Ou seja, a mesma ideia de campanha não teria mesmo efeito e sentido se fosse feita com uma pessoa qualquer, ou melhor, não reconhecida em sua existência como um ser bem sucedido. A celebridade faz esse papel.

O Abraço representa menos uma tentativa de humanização do Outro, como nós gostaríamos de acreditar, do que uma aceitação ao ideal de humanidade ou humanização específica. O abraço edifica um modelo normativo inspirado nos parâmetros de sucesso, pertença e, sem dúvida, uma estética a ser valorizada e transportada pelo abraço, tanto para o impactado pela comunicação, como pelos indivíduos-sem-nome colocados ali.
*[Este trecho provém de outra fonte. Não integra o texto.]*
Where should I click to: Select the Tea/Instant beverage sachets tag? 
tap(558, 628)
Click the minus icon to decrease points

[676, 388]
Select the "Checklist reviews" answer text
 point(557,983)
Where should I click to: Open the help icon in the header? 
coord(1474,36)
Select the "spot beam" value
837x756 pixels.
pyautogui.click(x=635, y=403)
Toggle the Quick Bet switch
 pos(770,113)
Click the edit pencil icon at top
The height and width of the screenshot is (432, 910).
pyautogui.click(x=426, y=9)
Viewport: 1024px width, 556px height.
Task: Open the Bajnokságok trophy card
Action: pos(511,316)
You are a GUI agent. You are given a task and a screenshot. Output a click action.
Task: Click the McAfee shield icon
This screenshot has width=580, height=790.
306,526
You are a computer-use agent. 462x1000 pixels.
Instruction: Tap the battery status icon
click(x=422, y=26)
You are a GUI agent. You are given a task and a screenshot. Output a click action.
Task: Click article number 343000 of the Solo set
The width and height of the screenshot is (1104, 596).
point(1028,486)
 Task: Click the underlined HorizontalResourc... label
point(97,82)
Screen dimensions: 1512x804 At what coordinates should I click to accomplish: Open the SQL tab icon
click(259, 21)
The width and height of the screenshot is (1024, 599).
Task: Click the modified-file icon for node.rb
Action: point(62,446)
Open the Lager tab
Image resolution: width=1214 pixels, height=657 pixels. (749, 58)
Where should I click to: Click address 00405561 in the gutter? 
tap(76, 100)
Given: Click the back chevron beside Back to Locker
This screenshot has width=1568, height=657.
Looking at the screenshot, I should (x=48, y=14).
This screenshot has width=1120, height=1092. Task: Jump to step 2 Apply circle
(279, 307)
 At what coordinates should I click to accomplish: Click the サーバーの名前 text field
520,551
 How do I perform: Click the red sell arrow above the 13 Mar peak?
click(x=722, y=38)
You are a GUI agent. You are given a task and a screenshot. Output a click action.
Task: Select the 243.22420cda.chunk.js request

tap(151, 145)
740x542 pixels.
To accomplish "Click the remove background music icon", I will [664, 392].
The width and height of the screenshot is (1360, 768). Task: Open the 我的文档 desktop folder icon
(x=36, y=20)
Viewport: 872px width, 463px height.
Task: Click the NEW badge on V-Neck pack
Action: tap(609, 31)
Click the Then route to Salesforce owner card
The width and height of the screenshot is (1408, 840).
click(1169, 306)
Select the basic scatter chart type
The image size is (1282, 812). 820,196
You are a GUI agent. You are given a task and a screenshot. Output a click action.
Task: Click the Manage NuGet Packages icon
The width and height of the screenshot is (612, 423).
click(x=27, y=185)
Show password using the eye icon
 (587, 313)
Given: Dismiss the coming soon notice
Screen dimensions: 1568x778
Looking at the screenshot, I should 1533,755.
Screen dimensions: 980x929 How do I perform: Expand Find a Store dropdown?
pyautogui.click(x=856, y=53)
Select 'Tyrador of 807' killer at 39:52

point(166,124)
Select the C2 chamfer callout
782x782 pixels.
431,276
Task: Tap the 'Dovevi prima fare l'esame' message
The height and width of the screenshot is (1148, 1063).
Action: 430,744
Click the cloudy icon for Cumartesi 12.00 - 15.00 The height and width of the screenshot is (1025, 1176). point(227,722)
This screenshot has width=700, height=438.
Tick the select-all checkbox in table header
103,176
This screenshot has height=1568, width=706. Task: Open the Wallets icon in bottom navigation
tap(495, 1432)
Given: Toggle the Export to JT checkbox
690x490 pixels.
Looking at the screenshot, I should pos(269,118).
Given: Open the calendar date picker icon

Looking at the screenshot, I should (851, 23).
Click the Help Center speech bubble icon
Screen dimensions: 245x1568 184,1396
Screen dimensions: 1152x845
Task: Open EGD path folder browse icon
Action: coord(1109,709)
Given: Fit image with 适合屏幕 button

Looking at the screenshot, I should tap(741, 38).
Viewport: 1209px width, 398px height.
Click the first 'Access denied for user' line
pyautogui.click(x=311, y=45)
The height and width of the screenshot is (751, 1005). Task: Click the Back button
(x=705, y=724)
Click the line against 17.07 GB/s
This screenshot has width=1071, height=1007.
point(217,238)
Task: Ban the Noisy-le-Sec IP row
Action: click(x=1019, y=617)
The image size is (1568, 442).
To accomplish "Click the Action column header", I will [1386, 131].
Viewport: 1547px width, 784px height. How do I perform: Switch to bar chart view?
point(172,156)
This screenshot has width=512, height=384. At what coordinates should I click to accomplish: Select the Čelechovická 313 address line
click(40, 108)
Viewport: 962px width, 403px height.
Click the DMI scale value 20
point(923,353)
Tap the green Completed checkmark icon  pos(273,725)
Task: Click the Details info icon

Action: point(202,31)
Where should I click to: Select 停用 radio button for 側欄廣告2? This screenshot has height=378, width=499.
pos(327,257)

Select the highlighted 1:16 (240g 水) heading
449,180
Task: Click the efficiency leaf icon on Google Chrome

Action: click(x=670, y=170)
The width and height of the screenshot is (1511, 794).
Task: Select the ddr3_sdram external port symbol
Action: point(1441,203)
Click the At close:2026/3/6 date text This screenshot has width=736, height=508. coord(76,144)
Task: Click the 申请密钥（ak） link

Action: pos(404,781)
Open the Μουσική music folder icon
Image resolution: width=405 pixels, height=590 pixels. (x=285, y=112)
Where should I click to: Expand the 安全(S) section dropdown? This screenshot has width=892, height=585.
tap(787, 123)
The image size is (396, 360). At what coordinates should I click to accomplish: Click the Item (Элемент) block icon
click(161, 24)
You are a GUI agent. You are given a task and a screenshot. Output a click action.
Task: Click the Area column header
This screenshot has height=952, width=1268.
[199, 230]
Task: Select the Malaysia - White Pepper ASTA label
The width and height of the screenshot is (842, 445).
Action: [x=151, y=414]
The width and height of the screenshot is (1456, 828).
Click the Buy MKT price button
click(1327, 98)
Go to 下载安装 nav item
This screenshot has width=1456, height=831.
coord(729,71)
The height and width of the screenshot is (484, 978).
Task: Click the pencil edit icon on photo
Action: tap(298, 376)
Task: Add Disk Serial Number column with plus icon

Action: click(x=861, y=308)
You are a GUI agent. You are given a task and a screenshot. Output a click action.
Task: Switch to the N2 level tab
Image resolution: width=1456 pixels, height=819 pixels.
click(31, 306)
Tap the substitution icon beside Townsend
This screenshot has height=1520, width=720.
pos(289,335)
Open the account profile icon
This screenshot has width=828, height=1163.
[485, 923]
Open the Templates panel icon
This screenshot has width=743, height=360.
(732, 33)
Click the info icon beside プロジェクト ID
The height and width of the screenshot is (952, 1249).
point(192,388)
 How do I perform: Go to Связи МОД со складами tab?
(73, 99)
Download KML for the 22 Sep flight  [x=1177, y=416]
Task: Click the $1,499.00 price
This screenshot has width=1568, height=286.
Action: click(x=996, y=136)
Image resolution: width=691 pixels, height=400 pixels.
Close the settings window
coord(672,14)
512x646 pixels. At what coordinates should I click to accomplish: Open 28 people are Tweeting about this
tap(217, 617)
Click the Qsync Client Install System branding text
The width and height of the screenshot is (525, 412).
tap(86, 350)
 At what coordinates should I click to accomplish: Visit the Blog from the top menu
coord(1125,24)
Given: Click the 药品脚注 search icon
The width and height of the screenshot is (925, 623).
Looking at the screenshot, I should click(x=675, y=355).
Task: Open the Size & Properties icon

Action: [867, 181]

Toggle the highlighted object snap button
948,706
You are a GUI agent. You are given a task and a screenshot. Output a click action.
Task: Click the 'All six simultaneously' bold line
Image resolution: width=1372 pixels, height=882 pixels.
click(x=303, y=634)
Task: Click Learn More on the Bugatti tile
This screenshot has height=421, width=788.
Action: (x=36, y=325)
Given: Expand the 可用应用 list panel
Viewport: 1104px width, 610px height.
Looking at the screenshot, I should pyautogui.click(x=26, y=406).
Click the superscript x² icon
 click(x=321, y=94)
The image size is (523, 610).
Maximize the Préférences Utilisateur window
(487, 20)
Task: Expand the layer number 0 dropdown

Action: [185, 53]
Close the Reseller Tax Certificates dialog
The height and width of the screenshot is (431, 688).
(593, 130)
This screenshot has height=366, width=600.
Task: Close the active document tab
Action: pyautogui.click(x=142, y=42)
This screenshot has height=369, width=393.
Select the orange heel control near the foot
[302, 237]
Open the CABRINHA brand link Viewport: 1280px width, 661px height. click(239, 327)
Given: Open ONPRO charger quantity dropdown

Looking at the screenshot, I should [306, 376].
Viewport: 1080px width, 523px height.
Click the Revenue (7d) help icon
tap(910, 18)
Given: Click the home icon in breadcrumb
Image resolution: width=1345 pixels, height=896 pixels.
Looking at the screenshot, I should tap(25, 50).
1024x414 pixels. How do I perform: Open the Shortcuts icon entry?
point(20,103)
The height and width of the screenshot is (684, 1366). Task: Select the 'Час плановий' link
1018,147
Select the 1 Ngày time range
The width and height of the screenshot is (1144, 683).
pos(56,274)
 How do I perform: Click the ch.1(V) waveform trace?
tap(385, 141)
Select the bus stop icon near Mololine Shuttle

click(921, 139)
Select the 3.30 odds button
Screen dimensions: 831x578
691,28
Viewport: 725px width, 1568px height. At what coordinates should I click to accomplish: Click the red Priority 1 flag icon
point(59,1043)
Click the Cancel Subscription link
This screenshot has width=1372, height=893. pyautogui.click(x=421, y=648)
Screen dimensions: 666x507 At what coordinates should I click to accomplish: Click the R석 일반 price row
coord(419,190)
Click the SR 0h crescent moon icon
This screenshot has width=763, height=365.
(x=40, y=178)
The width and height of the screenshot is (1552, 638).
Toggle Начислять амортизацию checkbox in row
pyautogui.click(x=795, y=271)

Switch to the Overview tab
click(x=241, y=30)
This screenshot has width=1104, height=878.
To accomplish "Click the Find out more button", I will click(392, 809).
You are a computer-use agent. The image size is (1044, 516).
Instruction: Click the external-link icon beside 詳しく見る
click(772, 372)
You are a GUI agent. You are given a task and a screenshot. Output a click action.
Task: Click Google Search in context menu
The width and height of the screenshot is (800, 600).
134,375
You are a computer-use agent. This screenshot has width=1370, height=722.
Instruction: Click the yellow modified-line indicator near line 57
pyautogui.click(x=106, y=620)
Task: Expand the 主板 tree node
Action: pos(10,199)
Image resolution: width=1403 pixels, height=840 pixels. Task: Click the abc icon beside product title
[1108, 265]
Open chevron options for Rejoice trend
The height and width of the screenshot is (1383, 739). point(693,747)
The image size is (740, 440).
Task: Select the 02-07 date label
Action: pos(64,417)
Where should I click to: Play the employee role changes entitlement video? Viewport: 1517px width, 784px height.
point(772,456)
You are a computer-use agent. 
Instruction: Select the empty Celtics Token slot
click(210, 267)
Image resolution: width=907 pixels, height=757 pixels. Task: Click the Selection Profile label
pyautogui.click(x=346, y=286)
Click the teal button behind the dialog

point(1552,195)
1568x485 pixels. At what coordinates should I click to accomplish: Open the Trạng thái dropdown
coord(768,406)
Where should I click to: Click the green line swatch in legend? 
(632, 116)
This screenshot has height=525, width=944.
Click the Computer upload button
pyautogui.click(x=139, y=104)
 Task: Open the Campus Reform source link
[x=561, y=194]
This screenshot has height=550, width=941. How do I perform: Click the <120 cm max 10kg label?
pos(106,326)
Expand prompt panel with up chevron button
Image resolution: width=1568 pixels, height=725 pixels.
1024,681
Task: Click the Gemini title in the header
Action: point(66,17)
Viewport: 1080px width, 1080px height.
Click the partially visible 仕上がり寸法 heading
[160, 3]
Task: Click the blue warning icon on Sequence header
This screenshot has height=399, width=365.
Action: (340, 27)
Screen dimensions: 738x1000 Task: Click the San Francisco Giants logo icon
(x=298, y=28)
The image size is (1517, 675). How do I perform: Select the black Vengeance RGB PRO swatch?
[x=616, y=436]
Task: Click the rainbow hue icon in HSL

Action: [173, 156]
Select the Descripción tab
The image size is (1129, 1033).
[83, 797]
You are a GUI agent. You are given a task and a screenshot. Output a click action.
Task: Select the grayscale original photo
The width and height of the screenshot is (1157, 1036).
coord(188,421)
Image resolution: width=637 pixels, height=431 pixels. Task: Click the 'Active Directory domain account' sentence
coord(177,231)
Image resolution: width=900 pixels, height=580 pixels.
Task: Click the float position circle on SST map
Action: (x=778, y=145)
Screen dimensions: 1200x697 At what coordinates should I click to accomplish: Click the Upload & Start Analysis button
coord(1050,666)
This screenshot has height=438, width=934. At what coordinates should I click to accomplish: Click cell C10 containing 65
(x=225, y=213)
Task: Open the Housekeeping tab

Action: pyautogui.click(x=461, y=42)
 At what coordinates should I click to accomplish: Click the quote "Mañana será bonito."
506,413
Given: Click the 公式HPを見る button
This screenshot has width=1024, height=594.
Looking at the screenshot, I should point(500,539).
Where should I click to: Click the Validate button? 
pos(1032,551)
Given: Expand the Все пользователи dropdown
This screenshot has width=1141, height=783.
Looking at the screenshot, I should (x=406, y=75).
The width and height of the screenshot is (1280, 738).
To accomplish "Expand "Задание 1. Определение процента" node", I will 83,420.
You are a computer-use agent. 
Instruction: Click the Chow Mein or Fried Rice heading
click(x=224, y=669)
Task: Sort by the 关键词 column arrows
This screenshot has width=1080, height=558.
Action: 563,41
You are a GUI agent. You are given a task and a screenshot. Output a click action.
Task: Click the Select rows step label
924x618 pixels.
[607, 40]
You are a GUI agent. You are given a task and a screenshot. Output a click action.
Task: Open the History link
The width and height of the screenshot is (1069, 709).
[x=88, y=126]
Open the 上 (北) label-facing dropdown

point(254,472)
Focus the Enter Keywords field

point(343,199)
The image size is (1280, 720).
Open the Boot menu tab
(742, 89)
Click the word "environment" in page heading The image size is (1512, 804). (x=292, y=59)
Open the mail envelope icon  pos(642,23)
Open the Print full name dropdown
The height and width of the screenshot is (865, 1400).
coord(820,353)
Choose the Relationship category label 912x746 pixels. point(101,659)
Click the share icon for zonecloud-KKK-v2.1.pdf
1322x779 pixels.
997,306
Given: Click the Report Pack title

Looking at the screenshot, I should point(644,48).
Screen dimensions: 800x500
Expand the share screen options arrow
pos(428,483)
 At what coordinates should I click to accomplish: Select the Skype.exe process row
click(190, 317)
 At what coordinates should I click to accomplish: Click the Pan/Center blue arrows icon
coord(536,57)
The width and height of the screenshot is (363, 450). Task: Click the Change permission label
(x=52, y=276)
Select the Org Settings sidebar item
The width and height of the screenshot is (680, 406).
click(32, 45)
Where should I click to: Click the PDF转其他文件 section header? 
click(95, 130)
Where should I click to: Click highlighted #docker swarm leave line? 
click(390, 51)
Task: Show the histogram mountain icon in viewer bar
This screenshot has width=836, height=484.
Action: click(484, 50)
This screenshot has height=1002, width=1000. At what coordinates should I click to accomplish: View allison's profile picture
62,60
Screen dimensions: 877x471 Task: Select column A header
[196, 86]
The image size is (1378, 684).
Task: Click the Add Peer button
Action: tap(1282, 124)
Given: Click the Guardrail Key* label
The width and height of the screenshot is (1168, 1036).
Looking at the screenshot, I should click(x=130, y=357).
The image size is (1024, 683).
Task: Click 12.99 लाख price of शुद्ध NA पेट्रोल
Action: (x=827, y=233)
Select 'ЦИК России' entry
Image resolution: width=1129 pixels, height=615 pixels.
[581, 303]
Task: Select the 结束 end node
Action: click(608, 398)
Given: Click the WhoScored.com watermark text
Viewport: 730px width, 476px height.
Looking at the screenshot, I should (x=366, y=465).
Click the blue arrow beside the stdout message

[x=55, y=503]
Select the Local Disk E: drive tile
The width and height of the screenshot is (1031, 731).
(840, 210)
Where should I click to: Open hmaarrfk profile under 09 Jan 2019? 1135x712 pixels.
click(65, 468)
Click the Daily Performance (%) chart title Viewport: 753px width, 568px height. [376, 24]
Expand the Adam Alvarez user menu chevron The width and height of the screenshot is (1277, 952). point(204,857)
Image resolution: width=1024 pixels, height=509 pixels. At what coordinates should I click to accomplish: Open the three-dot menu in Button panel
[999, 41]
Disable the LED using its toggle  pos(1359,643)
Compreendo que essa interpretação possa parecer muito distante ou abstrata. Mas ela fala de algo muito latente nas formas que interpretamos, em diversos debates e iniciativas, a forma de humanização e dignidade de indivíduos excluídos, seja de pessoas em situação de rua, seja dos pobres, moradores de favelas e comunidades, etc.

O ponto é que, no limite, a campanha não humaniza a pessoa em situação de rua, e sim enaltece a humanidade da celebridade.

Ou seja, temos uma inversão do pretendido, pois é a celebridade que tem sua humanidade celebrada, e, dessa maneira, a referência de humanidade é específica: bem sucedida, um ideal de beleza, realização e reconhecimento.

O que, portanto, significa incluir, quando estamos diante de modelos e paradigmas humanos marcados pela moralização de suas escolhas, ou do ganhador X perdedor como forma de ser e estar? O que significa ser digno em uma dimensão que é tratado como um problema de ordem do indivíduo e, no limite, as formas estruturais engendradas e reproduzidas por um sistema (amparado – e não criado – também no estado) cada vez mais excludente e alienante? São algumas questões que não fazemos.

Talvez porque, no fundo, acreditamos no poder reconfortante dos abraços. Abraços que não geram liberdade, muito menos nome na legenda. Vivemos uma era dos abraços morais.

Tulio Custódio é Sociólogo, curador de conhecimento Inesplorato, criador do Pitacodemia, membro do Coletivo Sistema Negro.